TASK TO COMPLETE:
Within this material, state how many lines include the string "cell". Reply with the number only.

DATASET EXCERPTS:
*** Block opens ***
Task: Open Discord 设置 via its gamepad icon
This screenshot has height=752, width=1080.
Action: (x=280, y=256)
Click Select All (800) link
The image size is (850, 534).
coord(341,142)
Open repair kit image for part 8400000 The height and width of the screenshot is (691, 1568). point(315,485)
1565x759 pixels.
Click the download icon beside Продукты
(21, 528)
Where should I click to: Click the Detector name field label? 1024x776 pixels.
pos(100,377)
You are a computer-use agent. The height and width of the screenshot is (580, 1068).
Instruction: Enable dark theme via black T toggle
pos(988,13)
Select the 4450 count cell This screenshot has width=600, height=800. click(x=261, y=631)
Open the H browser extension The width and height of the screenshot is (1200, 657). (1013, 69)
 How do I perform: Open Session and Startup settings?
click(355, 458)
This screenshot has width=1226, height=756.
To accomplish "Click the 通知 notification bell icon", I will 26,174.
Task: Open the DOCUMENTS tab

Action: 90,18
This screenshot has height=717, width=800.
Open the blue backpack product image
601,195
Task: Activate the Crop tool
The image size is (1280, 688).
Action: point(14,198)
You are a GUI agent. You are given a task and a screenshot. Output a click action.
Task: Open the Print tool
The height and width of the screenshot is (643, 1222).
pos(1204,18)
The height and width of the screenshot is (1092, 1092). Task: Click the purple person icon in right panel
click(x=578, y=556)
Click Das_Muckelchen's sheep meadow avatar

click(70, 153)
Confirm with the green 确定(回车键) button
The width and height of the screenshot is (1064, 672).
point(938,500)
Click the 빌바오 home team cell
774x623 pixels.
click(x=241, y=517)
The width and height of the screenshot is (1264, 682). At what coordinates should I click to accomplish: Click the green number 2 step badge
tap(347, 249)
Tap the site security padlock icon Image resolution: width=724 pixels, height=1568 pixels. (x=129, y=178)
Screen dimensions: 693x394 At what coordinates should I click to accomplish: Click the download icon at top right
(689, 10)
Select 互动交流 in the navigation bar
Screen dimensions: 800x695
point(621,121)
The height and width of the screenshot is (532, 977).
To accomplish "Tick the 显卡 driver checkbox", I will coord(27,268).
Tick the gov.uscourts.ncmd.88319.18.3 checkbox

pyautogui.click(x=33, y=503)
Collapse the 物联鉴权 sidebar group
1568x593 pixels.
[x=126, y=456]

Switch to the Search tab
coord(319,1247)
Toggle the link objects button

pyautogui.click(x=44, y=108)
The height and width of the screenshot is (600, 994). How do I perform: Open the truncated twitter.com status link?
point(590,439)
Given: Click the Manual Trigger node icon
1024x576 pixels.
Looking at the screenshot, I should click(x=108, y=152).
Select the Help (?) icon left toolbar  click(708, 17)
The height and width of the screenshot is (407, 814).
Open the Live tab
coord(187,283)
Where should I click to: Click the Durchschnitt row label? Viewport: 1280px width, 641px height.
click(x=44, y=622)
*** Block closes ***
PROBLEM SOLUTION:
2